── DOCUMENT EXCERPT

Economy, Talking Point

Mr Chongqing

The man behind China’s fastest-growing city

The only way is up: Chongqing’s long-serving mayor, Huang Qifan

In January 1998 the editor of WiC made his first trip to Chongqing. Accompanying a foreign investor, he wrote a cover story for his then employer Euromoney magazine about the experience. Even before chronic air pollution was a familiar subject in China, the southwestern city had it in spades, earning the nickname “Coketown”.

At that time around 3.7 million Chongqingers lived below the poverty line, and it was clear there were serious unemployment issues. Indeed, a city reliant on dud state-owned firms was struggling to foster private enterprise. We visited one of the city’s top 50 state-owned companies – Chongqing Wire and Cable – entering the factory through a door more suited to a garden shed than an office and met a demoralised manager. His firm had 2,600 staff on the payroll but only 700 of them did any work.

If you had asked that British correspondent – or the Australian-Chinese investor he was accompanying – whether Chongqing would become one of the country’s economic dynamos, the answer would have been no.

WiC’s editor is happy to admit this – in the knowledge that it is just one of the legion of instances where foreigners have been wrong where China is concerned.

Last year Chongqing was the fastest growing large city in China. The municipality (offical population: 29 million) grew 11% in 2015, a figure far above the national average. Its GDP reached Rmb1.57 trillion ($240.5 billion). In US dollar terms the economy of today is 12 times bigger than that of 1998. That is quite a transformation, by any standards.

The case of Chongqing offers some timely evidence that not all news coming from China’s economy is bad or indifferent. Peer beneath the headlines you read in the international press, and it’s plain some places are still doing rather well (Hangzhou is another case in point, see our book Sinopolis, published last week. The provincial capital of Zhejiang experienced 10.2% GDP growth last year).

────
── DATA SUPPLIED

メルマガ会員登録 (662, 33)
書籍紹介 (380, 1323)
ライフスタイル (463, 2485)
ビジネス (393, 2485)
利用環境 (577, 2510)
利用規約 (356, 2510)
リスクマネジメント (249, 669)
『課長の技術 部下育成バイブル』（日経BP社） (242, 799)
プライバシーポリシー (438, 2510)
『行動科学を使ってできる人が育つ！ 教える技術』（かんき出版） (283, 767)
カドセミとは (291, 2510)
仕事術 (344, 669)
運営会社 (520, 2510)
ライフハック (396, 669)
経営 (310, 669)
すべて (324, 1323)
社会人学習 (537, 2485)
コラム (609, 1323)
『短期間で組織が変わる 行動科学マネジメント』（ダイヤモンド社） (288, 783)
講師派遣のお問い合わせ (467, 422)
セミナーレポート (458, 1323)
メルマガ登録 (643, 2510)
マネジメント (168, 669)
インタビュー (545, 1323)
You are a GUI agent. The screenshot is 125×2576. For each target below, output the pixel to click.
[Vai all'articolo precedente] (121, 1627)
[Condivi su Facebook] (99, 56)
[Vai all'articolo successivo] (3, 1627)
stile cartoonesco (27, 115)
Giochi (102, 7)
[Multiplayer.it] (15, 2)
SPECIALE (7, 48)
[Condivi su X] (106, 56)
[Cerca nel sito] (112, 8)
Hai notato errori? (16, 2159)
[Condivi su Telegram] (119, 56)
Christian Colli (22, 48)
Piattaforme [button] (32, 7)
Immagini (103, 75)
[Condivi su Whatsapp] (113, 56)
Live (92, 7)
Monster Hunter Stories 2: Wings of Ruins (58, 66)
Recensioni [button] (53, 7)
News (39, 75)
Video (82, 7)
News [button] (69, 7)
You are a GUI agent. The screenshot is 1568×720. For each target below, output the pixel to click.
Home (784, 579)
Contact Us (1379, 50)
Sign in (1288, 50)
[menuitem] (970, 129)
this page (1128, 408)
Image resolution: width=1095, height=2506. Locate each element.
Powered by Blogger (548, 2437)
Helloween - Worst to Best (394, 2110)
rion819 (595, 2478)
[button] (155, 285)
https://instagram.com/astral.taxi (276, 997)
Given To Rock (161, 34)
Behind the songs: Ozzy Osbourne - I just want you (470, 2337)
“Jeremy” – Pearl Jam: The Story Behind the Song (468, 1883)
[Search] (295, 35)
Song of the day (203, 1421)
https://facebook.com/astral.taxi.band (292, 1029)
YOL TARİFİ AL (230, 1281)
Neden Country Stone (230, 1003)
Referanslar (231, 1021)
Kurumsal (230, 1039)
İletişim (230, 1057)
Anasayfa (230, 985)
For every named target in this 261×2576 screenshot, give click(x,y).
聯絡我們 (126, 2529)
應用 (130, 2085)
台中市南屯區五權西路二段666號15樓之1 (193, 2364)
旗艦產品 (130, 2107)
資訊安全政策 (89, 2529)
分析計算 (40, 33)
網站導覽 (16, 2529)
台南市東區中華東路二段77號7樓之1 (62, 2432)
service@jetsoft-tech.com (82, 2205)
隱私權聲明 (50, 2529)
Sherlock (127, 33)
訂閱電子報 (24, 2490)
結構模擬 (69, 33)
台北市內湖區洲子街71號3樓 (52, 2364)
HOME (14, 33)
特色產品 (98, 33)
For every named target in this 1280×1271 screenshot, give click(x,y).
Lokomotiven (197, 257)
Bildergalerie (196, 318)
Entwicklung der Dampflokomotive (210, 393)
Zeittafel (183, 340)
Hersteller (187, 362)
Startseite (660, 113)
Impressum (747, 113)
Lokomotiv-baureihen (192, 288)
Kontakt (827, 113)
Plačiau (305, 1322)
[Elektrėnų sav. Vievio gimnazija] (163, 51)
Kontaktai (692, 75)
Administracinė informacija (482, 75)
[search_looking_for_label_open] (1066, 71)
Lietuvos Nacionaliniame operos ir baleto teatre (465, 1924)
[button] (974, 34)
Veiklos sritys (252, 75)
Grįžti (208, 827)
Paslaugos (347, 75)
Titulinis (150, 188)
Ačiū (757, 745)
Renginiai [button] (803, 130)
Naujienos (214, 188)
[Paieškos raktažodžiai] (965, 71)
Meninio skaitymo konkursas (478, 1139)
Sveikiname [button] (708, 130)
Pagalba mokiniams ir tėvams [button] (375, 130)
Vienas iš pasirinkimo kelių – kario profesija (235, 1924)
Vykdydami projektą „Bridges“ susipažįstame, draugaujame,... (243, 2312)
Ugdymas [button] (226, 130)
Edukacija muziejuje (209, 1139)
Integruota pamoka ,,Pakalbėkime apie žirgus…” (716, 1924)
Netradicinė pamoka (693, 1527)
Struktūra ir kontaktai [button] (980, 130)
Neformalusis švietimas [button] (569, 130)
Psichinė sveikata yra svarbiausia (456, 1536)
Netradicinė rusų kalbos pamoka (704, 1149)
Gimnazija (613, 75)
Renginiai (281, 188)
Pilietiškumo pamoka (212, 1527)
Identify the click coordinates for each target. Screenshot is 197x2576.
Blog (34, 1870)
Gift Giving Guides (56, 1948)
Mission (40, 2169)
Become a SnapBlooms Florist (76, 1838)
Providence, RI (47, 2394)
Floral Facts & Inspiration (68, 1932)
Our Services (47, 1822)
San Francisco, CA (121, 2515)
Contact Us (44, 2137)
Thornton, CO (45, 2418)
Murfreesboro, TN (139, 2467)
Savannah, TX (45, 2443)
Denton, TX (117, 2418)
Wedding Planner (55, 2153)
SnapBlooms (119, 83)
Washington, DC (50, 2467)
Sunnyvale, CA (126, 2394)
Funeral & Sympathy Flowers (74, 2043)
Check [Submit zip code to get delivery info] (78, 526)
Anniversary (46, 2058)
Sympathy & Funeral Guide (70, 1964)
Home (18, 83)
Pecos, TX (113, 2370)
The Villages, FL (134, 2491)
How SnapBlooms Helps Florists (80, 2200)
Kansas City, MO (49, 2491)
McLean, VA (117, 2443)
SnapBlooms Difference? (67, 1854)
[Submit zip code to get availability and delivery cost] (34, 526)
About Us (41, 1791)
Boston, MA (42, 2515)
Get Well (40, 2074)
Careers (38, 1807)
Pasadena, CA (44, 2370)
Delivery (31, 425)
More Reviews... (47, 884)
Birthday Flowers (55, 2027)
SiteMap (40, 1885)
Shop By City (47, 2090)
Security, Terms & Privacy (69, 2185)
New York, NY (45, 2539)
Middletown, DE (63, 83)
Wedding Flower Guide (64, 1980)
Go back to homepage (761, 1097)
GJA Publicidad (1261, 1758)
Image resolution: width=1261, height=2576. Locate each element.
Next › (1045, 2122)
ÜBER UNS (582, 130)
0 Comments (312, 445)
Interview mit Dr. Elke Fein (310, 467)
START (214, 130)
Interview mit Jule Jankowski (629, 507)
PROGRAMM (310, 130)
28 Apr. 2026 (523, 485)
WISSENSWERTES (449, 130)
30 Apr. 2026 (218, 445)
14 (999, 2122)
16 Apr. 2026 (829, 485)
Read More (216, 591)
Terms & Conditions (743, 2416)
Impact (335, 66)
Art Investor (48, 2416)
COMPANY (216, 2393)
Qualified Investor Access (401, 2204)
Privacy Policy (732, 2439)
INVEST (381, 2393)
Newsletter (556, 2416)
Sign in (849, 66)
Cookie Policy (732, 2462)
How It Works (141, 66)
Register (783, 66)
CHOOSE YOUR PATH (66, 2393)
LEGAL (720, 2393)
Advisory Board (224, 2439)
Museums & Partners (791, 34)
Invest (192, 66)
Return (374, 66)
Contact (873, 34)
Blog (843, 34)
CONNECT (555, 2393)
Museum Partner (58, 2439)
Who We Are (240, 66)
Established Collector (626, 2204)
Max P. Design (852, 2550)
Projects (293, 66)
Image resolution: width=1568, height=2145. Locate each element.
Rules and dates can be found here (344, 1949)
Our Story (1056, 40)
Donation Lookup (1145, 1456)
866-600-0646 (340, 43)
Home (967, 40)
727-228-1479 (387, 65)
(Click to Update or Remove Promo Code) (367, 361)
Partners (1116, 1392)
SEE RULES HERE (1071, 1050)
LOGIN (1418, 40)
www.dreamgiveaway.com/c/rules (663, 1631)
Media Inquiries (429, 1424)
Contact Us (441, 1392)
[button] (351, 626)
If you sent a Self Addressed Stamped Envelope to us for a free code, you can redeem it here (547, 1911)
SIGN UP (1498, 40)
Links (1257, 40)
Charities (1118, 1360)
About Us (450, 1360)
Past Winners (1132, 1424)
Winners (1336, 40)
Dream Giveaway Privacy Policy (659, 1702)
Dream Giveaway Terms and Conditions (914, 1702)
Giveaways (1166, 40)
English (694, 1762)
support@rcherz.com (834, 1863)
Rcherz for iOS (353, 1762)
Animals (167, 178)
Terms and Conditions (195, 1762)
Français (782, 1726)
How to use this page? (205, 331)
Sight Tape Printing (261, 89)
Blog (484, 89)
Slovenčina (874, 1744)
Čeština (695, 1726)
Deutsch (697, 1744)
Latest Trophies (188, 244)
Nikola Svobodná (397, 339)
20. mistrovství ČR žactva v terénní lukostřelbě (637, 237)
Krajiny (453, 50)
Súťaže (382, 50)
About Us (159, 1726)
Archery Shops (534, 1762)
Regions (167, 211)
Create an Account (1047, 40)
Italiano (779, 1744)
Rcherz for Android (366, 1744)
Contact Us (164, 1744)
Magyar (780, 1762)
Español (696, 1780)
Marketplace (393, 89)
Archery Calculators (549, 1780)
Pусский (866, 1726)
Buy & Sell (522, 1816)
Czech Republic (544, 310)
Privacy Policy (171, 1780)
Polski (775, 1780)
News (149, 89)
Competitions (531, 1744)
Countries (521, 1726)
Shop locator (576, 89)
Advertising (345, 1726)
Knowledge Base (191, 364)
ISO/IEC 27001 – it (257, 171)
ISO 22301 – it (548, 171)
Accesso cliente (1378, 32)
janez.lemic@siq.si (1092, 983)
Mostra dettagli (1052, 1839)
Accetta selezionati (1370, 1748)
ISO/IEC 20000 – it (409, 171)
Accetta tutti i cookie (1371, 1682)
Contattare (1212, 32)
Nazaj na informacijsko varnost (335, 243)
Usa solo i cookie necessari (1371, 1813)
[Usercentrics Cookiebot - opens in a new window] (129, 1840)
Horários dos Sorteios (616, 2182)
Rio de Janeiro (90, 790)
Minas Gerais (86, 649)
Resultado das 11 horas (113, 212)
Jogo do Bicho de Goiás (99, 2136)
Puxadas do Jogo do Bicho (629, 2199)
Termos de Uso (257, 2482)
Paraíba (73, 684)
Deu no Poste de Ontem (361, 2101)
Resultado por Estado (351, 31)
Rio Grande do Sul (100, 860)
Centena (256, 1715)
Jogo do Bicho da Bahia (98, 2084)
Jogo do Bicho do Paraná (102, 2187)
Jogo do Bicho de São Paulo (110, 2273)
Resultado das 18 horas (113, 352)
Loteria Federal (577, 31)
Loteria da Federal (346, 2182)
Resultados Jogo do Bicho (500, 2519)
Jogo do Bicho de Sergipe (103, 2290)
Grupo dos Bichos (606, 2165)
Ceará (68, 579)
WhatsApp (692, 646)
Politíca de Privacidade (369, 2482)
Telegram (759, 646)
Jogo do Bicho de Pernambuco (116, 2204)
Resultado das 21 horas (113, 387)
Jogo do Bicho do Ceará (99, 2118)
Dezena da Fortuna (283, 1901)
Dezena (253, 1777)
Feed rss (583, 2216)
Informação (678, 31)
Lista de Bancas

────

• [DIRECTIONS]
A) Answer these questions using the Chongqing article:
(i) What nickname did Chongqing earn because of its air pollution?
(ii) How many staff were on the payroll of Chongqing Wire and Cable?
(iii) By what percentage did Chongqing's economy grow in 2015?
B) Return the part of the Chongqing article that opens with the words containing "The case of" and closes with "growth last year).", copied word for word.
C) Carry the Chongqing article further, picking up after its final paragraph.
The data here come from a separate source.

• [RESPONSES FOR EACH TASK]
A)
(i) "Coketown"
(ii) 2,600
(iii) 11%

B)
The case of Chongqing offers some timely evidence that not all news coming from China’s economy is bad or indifferent. Peer beneath the headlines you read in the international press, and it’s plain some places are still doing rather well (Hangzhou is another case in point, see our book Sinopolis, published last week. The provincial capital of Zhejiang experienced 10.2% GDP growth last year).

C)
In fact Chongqing just hosted another visitor in January, albeit one whose visit is a lot more significant than the afore-mentioned January 1998 trip by WiC’s editor.

Who dropped in?

On January 4 President Xi Jinping toured Chongqing. Not only was it (symbolically) his first trip of the year, it was also the first time that Xi had visited the city since he took office.

There was a good reason for that. Xi had avoided Chongqing in the early part of his tenure owing to it being run by his (now jailed) rival Bo Xilai. So the official media was pretty open about the significance of his decision to go there last month. “President Xi paid his first visit since taking office to Chongqing municipality, a city once clouded by the scandal of its high-profile former Party chief, Bo Xilai,” wrote China Daily. “The trip, on the first work day of the new year, highlights the importance of the municipality’s economic performance.”

The three sites Xi visited were also signals of Chongqing’s importance. The first was the Trans-Eurasia Chongqing-Xinjiang-Europe international railway route, which starts in Chongqing and ends 11,179km later in Duisburg. Xi noted that he’d already visited the German city and was happy to have toured the other end of the line too. The train – which takes 16 days to cross the Eurasian land mass (24 days quicker than the sea route to Europe) – was held up as an emblem of Xi’s new Silk Road, or ‘One Belt, One Road’ policy as it is usually designated.

Continuing with this ‘connectivity’ theme, Xi went to Guoyuan Port, which links the now ‘official’ starting point of One Belt, One Road (Chongqing) by river with another economic powerhouse, the Yangtze River Delta.

The China Daily was again ready with the policy signals: “When inspecting Guoyuan Port, Xi said ‘great’ when told the countries along the rail route have all subscribed to the ‘one check for clearance approvals’”. The newspaper called the port a “comprehensive transport hub” accommodating rail, highways and waterways, and home to 16 ship berths that can handle vessels of 5,000 deadweight tonnes.

“This is full of promise,” Xi proclaimed.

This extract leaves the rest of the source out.